Preliminary results for proposed new pgindent implementation

From: Tom Lane <tgl(at)sss(dot)pgh(dot)pa(dot)us>
To: pgsql-hackers(at)postgreSQL(dot)org
Cc: Piotr Stefaniak <postgres(at)piotr-stefaniak(dot)me>
Subject: Preliminary results for proposed new pgindent implementation
Date: 2017-05-19 03:00:40
Message-ID: 30527.1495162840@sss.pgh.pa.us
Views: Raw Message | Whole Thread | Download mbox | Resend email
Thread:
Lists: pgsql-hackers

Over in this thread:
https://www.postgresql.org/message-id/flat/E1dAmxK-0006EE-1r%40gemulon.postgresql.org
we've been discussing switching to FreeBSD's version of "indent",
specifically the updated version that Piotr Stefaniak is working on,
as the basis for pgindent. There seem to be a small number of bugs
that Piotr needs to fix, but overall it is looking remarkably good
to me.

To create a diff with not too much noise in it, I applied the hacks
(fixes?) already mentioned in the other thread, and I tweaked things
slightly to suppress changes in alignment of comments on #else and
#endif lines.
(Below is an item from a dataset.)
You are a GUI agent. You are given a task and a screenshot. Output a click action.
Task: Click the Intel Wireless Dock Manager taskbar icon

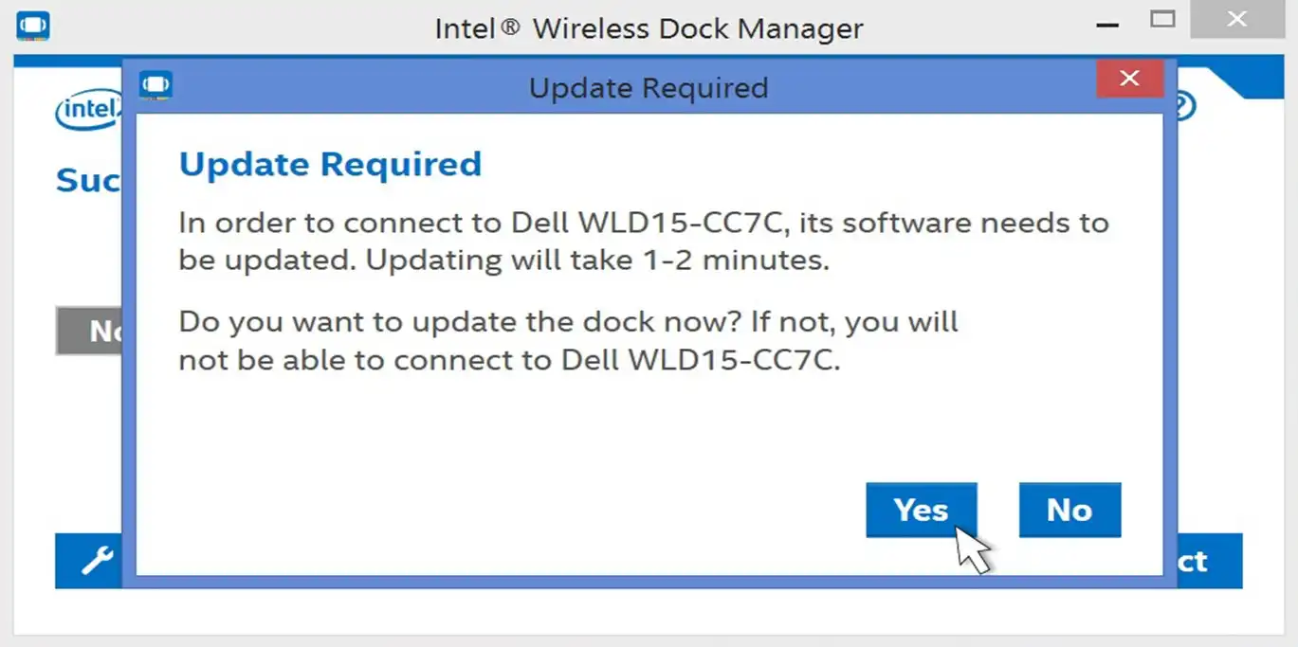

We might well want to reconsider that later, because it's
quite random right now (basically, #else comments are indented to column
33, #endif comments are indented to column 10, and for no reason at all
the latter do not have standard tab substitution). But again, I'm trying
to drill down to the changes we want rather than the incidental ones.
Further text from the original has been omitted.